> **RECORD EXCERPTS**:
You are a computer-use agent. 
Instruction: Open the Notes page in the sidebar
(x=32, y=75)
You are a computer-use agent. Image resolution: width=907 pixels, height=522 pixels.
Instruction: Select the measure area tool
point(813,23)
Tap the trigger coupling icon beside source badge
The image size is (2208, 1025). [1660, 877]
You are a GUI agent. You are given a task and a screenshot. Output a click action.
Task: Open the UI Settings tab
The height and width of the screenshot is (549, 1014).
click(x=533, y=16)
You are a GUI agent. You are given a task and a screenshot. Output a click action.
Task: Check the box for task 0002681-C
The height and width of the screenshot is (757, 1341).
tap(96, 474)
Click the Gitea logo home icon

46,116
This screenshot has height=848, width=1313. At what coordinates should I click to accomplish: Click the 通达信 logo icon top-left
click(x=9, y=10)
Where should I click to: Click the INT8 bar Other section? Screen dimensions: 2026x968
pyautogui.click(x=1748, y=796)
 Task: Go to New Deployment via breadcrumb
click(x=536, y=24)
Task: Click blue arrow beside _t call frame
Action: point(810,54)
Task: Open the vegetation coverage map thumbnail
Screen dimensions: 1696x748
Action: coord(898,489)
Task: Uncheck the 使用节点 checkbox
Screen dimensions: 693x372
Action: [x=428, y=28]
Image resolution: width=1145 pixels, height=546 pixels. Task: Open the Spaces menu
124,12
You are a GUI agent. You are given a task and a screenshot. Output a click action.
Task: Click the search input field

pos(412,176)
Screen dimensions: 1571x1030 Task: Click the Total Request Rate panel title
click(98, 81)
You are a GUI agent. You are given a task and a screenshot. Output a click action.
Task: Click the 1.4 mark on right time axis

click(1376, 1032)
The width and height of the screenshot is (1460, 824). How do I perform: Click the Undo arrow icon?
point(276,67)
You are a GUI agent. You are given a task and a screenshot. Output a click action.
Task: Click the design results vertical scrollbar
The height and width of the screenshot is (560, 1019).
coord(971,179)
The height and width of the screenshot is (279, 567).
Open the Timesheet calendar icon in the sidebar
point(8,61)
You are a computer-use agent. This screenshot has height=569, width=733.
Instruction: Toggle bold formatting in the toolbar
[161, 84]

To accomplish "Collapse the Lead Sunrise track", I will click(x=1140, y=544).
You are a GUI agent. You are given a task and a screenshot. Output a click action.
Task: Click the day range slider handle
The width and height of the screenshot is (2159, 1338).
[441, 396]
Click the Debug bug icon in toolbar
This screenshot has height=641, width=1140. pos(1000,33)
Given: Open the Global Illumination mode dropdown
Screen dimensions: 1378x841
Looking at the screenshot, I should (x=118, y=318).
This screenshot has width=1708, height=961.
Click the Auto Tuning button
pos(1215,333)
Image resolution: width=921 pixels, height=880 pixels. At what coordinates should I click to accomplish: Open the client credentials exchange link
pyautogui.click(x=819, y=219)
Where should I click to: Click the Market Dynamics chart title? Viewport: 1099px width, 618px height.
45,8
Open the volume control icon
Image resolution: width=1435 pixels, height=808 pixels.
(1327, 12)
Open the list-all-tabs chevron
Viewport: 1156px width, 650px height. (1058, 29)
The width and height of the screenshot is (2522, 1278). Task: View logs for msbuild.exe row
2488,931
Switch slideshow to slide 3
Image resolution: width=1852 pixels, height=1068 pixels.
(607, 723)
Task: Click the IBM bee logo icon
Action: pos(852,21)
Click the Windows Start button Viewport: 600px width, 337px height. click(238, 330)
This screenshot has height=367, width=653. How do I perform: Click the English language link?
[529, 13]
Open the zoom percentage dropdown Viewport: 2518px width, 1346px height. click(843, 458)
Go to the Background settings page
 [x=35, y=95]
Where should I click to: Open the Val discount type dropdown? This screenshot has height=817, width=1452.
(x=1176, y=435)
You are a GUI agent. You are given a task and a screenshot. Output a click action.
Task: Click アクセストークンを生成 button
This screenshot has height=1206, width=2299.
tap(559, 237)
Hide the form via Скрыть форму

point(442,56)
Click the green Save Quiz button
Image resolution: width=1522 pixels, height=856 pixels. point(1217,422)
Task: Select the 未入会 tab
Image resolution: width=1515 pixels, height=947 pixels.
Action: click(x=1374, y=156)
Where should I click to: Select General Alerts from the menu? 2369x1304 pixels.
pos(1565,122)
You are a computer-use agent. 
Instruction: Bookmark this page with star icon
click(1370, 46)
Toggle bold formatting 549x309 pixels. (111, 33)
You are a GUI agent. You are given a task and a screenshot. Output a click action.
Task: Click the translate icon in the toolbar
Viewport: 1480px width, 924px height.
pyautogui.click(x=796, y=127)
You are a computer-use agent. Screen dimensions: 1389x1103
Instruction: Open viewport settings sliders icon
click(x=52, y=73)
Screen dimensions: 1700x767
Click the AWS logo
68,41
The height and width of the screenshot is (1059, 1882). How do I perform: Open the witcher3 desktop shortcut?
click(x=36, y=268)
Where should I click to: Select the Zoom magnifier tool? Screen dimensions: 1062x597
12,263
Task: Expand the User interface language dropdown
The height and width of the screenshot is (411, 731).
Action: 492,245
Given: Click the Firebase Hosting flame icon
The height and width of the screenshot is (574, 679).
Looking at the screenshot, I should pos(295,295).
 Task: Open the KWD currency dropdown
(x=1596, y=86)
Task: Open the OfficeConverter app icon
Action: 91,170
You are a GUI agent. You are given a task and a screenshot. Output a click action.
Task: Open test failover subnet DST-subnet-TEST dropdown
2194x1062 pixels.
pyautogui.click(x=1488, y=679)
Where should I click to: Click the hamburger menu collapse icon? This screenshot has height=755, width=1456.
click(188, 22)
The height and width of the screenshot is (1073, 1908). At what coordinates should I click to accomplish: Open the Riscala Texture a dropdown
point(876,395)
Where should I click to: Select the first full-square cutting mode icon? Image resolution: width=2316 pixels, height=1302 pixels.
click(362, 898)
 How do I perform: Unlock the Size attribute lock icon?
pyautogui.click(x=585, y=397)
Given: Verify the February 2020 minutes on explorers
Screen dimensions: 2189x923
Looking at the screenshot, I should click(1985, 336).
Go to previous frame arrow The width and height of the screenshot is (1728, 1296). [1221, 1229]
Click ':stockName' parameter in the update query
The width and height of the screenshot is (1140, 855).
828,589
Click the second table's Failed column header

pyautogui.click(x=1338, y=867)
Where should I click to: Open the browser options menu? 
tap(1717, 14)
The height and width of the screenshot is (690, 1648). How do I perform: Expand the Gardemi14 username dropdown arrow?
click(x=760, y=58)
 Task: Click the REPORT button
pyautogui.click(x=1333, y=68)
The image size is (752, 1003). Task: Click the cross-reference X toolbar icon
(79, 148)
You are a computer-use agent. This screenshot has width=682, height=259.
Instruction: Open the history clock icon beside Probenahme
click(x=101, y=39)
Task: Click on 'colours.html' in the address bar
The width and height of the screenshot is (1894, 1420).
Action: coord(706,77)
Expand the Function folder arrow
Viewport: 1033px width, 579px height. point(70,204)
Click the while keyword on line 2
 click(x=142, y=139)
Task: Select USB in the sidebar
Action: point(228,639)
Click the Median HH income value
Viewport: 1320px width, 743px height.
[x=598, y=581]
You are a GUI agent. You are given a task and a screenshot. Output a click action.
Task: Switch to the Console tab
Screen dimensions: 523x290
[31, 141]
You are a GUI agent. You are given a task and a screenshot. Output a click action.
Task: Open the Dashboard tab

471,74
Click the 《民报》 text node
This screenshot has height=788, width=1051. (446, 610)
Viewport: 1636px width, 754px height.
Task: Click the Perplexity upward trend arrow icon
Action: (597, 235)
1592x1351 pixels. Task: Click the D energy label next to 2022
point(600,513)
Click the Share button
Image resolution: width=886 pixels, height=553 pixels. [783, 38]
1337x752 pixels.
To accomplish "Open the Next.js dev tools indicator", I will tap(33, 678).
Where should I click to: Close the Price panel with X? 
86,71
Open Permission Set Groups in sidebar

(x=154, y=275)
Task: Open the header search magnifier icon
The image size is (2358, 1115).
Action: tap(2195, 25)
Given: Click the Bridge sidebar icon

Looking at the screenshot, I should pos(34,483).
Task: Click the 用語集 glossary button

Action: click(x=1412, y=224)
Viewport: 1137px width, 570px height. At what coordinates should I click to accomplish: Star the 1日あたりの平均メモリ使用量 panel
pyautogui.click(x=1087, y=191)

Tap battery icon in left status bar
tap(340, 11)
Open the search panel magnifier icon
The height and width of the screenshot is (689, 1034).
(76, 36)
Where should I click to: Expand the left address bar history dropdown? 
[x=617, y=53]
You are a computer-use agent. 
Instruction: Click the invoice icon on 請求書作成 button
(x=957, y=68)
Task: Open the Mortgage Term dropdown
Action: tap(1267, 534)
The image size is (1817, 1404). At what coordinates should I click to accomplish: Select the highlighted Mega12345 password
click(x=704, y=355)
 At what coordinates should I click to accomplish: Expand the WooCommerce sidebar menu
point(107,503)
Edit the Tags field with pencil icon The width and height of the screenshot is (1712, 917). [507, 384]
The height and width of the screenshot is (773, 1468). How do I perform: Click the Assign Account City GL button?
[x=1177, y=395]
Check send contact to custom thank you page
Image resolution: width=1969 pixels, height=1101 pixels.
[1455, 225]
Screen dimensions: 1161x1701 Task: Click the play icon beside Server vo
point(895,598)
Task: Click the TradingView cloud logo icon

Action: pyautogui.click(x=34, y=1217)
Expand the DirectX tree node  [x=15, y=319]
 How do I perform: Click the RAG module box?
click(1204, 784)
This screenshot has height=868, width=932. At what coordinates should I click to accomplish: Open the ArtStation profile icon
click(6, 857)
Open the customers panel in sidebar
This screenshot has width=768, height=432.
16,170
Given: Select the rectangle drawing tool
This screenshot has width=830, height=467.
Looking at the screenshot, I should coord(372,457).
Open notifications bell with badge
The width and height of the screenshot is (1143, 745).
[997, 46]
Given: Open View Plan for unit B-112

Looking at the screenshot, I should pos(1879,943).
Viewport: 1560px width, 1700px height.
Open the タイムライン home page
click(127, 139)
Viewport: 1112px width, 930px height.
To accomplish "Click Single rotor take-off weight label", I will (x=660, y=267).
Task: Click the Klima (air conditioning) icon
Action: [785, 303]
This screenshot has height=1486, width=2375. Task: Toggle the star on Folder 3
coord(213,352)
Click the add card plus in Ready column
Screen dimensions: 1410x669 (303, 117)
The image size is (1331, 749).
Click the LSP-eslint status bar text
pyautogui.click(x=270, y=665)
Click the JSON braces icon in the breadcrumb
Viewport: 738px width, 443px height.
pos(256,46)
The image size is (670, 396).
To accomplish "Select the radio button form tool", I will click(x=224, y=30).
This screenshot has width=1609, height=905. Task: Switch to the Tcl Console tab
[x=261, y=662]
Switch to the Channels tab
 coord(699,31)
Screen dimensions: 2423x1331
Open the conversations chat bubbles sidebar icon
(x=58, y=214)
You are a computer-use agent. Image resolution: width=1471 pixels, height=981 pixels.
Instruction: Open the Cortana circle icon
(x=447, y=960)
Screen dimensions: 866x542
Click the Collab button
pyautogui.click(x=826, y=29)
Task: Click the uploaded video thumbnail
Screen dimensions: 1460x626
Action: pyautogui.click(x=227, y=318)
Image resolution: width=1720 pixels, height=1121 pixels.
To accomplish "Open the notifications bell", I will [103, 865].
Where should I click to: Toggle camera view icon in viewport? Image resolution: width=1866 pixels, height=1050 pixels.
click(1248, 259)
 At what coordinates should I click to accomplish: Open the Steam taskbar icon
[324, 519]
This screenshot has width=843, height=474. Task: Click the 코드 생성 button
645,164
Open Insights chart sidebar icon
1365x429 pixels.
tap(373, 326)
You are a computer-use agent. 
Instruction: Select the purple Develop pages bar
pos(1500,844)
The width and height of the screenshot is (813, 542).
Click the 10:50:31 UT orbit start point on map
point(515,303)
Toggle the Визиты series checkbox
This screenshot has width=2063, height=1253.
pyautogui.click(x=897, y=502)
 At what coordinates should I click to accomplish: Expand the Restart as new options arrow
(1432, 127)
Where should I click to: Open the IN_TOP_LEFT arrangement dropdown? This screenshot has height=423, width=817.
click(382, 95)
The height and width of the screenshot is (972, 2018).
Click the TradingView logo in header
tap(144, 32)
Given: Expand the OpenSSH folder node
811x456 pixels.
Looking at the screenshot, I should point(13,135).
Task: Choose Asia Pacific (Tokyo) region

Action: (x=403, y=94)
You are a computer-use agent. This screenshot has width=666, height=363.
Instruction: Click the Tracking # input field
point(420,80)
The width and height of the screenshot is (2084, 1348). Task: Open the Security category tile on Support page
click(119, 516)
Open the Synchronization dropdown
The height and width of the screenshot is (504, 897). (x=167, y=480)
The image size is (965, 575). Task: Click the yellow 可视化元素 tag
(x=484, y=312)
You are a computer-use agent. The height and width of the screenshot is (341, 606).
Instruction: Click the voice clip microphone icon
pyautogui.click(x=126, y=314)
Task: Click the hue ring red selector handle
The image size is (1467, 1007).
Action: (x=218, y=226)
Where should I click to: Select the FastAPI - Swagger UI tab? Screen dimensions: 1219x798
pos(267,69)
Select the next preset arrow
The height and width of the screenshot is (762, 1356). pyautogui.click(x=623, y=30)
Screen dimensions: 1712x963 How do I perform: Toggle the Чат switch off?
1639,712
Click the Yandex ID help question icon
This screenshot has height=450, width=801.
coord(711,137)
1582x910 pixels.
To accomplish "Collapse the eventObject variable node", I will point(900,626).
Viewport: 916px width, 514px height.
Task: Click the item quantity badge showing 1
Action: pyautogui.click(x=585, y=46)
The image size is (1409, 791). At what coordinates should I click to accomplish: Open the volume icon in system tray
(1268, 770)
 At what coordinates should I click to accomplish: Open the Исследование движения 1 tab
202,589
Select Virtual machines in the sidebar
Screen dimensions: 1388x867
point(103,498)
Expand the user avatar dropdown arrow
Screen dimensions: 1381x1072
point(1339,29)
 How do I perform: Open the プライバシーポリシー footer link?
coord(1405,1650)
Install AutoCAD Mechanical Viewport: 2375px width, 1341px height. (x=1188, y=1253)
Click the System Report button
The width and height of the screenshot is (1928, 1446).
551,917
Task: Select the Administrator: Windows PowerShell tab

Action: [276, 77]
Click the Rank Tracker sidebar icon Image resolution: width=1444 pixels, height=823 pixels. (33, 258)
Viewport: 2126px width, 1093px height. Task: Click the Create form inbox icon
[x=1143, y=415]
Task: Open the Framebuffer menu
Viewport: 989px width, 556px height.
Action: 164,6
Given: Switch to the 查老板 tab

> **TASK TO COMPLETE**:
The lines in the entries above that carry the word "thumbnail" must be copied.

> **EXPECTED ANSWER**:
Task: Open the vegetation coverage map thumbnail
Task: Click the uploaded video thumbnail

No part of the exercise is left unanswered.